The Most Overlooked Indicators in Day Trading

The Most Overlooked Indicators in Day Trading

The Most Overlooked Indicators in Day Trading 1024 576 Steven Dux

If you’re searching for help on how to use Day Trading Indicators to build momentum… you’re in the right place — although what I share with you may come as a surprise!!

More on that in a second…

Let’s first set the scene — along with your strategy and plan, another important tool that will help you understand the markets better is indicators. What are they, exactly? Simply put… you use them to gain an understanding of the supply and demand of stocks (and the market as a whole).

Indicators are used to evaluate investments and identify trading opportunities by analyzing statistical trends gathered from trading activity, such as price movement and volume.

While many traders prefer price action as their main method of analyzing the market, there are a lot of traders who use technical indicators.

Technical indicators add more filters that can include a lot more objectivity.

Most traders use some indicators that have become popular over the years. As beginners, the first few indicators you’ll come across are Relative Strength Index (RSI), Moving Averages, et al.

For a new trader, it can be quite overwhelming to find the right indicator. Some day trading indicators can yield conflicting and confusing signals.

This can make trading stressful and ineffective!!

Indicators should only be used as a guide alongside your strategy and plan.

They should not be your entire strategy or plan itself!

In addition to that, a lot of these popular indicators don’t really work for new traders. We shall discuss the reasons why and also what indicators you should focus on for 2021 and beyond.

Some Commonly Used Indicators…

Search online and you’ll find some indicators appearing again and again.

In a nutshell, different trading indicators help you track different things:

  • The direction of the trend
  • The momentum of the market
  • Volatility or the lack of it
  • Volume

Let me reiterate before we go into some of the most commonly used indicators: these common ones will not work for you.

Their average win rate is about 50-60% which is not at all good enough .

We shall shortly get into the reasons why these indicators do not work. However, it’s first important to understand what these common ones are so you can then avoid them 😉

Moving Average

Moving Average (MA) is an indicator employed to identify the direction of a current price trend, without the interference of shorter-term price spikes.

It smooths out price data by creating a constantly updated average price.

With the use of the MA indicator, you can study levels of support and resistance and see previous price action (i.e. the history of the market).

Moving averages don’t make predictions about the future price of stocks.

All they do is tell us what the price is doing, on average, over a period of time.

Essentially this means you can also determine possible future patterns by analyzing this data.

Moving Average Convergence Divergence (MACD)

Moving average convergence divergence (MACD) is an indicator that depicts the relationship between two moving averages of a stock’s price.

It’s employed to reveal changes in the strength, direction, momentum, and duration of a trend in a stock’s price.

Relative strength index (RSI)

The Relative Strength Index (RSI) is an indicator that provides us signals about bullish and bearish price momentum.

An asset is usually considered overbought when the RSI is above 70% and oversold when it is below 30%.

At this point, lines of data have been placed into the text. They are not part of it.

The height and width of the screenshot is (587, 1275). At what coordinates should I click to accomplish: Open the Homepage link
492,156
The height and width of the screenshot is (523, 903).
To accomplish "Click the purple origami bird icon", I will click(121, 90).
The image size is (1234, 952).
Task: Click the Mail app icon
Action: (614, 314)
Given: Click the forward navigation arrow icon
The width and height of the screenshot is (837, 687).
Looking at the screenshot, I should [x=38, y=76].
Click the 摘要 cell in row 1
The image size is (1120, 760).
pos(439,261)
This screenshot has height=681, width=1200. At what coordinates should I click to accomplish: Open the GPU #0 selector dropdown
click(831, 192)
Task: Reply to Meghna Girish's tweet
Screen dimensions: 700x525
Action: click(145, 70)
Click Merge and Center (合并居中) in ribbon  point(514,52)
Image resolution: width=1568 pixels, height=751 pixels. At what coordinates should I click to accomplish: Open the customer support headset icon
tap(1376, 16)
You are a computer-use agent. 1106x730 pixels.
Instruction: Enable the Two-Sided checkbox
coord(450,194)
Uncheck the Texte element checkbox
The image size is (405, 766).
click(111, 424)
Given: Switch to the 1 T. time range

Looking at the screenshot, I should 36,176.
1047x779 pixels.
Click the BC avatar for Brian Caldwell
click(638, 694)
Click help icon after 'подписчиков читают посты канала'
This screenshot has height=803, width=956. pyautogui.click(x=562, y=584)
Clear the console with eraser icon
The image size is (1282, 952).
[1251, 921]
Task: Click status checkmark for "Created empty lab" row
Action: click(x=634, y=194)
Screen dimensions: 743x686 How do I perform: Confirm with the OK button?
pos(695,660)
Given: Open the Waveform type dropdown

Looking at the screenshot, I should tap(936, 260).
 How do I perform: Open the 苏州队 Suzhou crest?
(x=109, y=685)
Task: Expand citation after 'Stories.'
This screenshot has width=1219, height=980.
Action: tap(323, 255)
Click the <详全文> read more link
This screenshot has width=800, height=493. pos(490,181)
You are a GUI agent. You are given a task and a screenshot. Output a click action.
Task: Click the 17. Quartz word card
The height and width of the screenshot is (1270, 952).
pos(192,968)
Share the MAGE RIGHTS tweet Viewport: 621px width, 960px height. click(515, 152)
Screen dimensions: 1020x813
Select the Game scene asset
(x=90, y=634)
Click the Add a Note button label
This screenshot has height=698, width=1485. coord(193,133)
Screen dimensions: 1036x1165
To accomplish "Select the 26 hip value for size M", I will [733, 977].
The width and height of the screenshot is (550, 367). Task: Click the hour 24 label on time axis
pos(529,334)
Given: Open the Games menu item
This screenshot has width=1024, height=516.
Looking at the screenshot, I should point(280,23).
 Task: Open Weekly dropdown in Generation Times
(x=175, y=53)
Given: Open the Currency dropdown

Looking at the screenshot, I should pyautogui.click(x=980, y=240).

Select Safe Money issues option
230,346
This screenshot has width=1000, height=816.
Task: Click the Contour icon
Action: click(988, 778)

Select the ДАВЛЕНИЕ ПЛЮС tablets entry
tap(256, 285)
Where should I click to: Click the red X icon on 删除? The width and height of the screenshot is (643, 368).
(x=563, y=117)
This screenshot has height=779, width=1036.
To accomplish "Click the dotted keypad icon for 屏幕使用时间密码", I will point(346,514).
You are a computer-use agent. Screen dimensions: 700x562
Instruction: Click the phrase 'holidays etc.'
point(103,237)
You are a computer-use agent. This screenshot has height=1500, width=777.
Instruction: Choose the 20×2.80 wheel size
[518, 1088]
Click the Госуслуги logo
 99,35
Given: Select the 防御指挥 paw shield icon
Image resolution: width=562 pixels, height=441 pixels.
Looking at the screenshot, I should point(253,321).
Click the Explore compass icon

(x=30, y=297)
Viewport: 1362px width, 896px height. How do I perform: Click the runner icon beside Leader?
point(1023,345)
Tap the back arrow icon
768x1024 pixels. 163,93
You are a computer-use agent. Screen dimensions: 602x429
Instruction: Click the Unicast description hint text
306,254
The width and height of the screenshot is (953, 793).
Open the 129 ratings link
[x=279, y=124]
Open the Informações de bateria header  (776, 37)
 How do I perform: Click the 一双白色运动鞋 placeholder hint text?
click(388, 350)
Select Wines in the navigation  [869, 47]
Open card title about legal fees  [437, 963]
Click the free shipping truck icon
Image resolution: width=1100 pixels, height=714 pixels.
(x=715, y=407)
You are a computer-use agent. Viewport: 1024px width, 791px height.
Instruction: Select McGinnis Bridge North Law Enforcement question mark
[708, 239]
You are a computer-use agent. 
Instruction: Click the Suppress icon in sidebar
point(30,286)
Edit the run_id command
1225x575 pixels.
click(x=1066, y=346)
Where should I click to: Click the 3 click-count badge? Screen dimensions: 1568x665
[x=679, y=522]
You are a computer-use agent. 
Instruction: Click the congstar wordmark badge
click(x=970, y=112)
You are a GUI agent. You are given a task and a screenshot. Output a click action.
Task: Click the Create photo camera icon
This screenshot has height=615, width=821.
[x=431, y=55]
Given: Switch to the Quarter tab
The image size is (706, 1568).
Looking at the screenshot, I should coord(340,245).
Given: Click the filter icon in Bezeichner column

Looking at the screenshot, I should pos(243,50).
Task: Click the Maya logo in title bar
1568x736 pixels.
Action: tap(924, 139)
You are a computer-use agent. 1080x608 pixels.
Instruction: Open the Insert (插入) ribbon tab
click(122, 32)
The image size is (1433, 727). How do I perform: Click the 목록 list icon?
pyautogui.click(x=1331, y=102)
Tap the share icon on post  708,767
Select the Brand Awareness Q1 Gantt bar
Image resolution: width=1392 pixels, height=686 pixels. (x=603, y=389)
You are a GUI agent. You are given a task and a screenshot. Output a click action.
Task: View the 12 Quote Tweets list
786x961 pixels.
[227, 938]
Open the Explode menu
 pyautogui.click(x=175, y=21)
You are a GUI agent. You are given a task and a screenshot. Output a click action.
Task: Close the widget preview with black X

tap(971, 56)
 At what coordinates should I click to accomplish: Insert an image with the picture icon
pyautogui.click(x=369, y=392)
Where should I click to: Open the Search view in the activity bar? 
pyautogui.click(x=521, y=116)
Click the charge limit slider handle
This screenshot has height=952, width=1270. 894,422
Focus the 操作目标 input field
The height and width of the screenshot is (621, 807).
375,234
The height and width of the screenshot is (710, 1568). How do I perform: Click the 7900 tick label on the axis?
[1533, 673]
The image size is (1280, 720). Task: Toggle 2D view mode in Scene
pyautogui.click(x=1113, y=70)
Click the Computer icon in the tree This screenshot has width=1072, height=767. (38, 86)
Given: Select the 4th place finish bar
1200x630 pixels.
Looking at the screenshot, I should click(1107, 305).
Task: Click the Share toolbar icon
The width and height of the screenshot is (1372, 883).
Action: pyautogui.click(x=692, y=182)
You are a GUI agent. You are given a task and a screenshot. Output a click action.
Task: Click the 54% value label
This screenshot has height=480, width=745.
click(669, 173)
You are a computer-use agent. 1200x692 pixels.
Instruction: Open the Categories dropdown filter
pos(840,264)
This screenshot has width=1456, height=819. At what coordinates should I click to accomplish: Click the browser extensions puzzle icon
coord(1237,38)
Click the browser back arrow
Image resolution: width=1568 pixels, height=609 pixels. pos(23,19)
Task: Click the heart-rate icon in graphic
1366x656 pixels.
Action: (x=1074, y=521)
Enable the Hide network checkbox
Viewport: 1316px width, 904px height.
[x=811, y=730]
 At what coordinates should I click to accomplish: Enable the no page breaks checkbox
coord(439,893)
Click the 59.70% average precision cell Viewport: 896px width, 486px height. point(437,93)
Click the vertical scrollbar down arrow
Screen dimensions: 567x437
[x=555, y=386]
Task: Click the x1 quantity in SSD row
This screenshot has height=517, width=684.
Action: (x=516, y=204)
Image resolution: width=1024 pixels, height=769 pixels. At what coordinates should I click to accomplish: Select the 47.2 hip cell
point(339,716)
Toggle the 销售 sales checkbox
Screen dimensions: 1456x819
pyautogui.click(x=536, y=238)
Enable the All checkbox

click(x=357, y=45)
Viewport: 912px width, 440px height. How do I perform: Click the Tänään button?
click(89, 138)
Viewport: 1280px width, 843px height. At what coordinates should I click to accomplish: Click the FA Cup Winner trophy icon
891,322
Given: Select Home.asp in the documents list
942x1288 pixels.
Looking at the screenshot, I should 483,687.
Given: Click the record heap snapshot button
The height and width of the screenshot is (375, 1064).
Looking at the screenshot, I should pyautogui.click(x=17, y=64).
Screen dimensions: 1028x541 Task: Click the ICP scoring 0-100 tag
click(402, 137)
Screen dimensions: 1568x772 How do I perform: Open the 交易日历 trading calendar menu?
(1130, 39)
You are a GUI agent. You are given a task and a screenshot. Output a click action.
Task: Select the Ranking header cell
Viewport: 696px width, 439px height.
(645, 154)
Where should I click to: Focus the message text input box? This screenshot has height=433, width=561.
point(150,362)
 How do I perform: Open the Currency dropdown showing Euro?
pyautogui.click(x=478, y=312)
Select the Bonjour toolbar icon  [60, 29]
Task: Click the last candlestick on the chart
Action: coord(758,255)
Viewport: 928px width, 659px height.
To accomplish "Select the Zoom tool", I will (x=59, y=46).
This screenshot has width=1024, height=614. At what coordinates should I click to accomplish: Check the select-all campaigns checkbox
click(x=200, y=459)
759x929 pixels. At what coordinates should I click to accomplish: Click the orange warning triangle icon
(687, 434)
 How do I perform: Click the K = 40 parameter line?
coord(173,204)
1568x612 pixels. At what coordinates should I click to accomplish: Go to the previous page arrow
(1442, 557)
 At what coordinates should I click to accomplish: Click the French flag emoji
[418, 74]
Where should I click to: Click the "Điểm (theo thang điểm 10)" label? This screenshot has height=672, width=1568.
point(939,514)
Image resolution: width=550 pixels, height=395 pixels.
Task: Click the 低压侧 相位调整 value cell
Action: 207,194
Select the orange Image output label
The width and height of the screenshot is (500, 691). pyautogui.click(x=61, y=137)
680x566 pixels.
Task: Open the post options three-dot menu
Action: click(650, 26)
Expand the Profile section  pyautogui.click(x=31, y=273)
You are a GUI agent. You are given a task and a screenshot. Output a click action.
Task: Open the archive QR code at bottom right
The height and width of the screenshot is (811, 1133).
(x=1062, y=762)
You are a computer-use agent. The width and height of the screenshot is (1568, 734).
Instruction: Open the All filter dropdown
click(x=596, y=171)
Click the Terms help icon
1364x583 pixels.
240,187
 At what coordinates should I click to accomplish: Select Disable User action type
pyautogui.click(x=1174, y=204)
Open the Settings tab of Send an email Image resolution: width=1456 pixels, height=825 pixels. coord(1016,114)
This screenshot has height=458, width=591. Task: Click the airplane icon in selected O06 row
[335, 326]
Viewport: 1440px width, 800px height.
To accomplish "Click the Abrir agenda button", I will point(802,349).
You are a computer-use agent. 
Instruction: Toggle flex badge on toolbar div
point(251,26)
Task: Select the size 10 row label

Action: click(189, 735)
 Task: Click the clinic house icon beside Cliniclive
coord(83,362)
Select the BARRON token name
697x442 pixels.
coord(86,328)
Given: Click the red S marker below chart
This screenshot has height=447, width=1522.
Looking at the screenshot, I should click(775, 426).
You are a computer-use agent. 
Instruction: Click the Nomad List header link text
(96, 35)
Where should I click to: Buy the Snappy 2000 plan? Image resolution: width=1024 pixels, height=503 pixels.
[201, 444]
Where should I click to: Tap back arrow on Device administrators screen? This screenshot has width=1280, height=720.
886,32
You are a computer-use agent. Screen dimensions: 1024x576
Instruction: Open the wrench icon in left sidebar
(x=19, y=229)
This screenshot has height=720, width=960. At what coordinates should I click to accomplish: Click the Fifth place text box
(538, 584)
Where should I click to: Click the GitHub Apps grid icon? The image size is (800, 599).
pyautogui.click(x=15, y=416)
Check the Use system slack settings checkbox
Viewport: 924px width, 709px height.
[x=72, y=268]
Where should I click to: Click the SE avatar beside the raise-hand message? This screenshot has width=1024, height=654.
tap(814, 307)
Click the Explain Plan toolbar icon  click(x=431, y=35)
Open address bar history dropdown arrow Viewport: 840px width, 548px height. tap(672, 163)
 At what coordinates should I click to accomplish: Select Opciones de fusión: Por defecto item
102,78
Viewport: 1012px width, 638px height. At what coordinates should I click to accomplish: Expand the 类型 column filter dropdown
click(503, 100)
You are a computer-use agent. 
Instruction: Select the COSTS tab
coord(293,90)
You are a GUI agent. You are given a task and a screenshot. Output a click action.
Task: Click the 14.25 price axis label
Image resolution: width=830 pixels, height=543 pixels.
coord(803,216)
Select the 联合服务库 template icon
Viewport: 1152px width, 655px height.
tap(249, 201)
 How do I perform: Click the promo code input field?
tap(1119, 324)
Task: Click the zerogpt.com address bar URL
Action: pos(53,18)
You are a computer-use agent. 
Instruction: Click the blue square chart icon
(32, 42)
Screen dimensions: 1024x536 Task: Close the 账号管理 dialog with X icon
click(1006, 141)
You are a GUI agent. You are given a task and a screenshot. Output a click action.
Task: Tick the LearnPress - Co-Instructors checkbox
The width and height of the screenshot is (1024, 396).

Why Most Popular Indicators WILL NOT Work For You

The indicators you find while searching online are the ones that have been popular the last few years. They don’t really work. Their average win rate is about 50-60%. This is not good enough!!

Personally, they don’t work for my style and also don’t work for my students (in my course we aim for higher win rates ). I’ve been testing them for a very long time for this very reason.

It’s tough selecting day trading indicators that work for your style and your plan.

Whatever is available out there are standard indicators that have been fine-tuned to give the most optimum results on past data. They do not take into account changes in market behavior.

Plus, all these indicators have been formulated and invented by people who have been trading in this market for a long time. These indicators might have worked for them back in the day, but they don’t work so well anymore.

The reason is, there are way too many people who know about these indicators and the same patterns. There are too many players doing the same thing, and 94% of them lose money. You can’t expect different results by doing the same things that they’re doing.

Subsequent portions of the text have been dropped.